Appealing a Denied Claim

A denial is not the end. The VA’s modernized appeals system gives you three paths forward, and each serves a different strategic purpose.

Supplemental Claim

If you have new evidence — a nexus letter you did not submit before, newly obtained service records, updated treatment documentation — you can file a supplemental claim at any time. The VA will reopen the case if the new evidence is both “new” (not previously in the record) and “relevant” (tends to prove or disprove the insanity question). This is often the best option after a denial, because insanity claims frequently fail on thin evidence rather than on the merits. A stronger nexus letter alone can change the outcome.7eCFR. 38 CFR 3.2501 – Supplemental Claims

Higher-Level Review

If you believe the VA misapplied the law or overlooked evidence that was already in the file, a Higher-Level Review asks a more senior adjudicator to look at the same record with fresh eyes. You cannot submit new evidence with this request — it is strictly a review of what was already there. File using VA Form 20-0996.8U.S. Department of Veterans Affairs. Request a Higher-Level Review – VA Form 20-0996

Board of Veterans’ Appeals

You can also appeal directly to the Board of Veterans’ Appeals using VA Form 10182. You must file within one year of the decision you are appealing. The Board offers three docket options:9U.S. Department of Veterans Affairs. Board Appeals

  • Direct review: A Veterans Law Judge reviews the existing record with no new evidence and no hearing. Target decision time is 365 days.
  • Evidence submission: You can submit new evidence within 90 days. Target decision time is 550 days.
  • Hearing: You appear before a Veterans Law Judge and can present new evidence at or within 90 days after the hearing. Target decision time is 730 days.

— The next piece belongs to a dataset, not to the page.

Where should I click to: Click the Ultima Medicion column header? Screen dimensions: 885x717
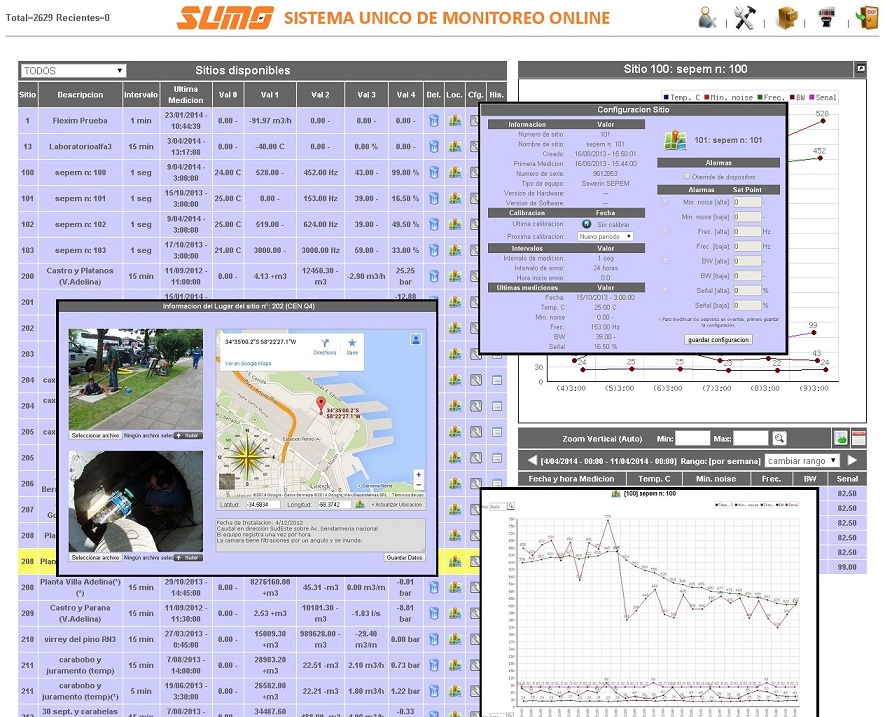pyautogui.click(x=186, y=94)
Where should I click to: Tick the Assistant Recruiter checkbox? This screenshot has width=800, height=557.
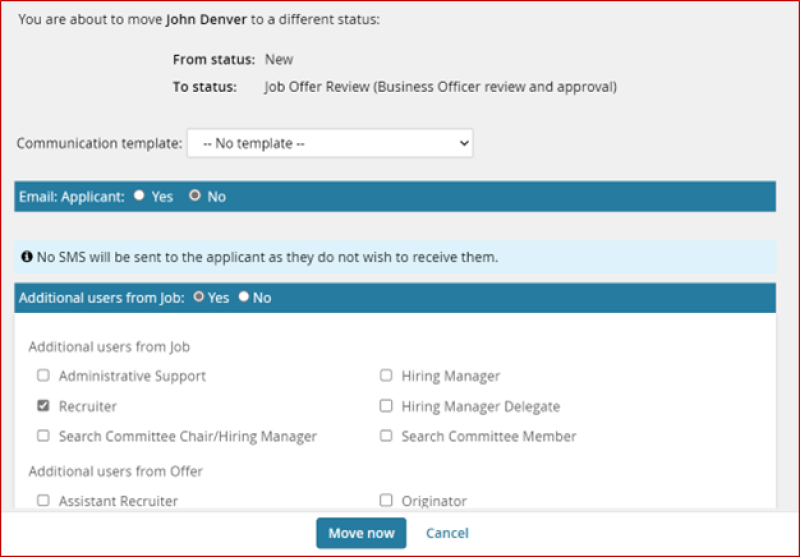(x=43, y=500)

For insanity exception claims, the evidence submission or hearing dockets tend to be more useful than direct review, because the issue often hinges on how the adjudicator weighs medical and lay evidence — something a judge hearing the veteran’s account firsthand can evaluate differently.

VA Insanity Exception vs. Military Discharge Upgrades

A successful insanity finding at the VA does not change your DD-214. The VA has no authority to alter a service department’s discharge classification — that power belongs exclusively to the military branch’s Discharge Review Board or Board for Correction of Military Records.10Department of Veterans Affairs. Board of Veterans Appeals Decision 23065350 The service department’s characterization of the discharge remains binding on the VA for all purposes other than the specific benefit eligibility determination.11U.S. Department of Veterans Affairs. Applying for Benefits and Your Character of Discharge

In practical terms, this means a veteran who wins an insanity exception can receive VA disability compensation and healthcare, but their military record still shows the original discharge characterization. Employers, other federal agencies, and state programs that require an honorable discharge will still see the original status. Veterans who want the discharge itself changed must apply separately to their branch’s review board — a completely different process with its own standards and timelines. Pursuing both tracks simultaneously is common, but each proceeds independently.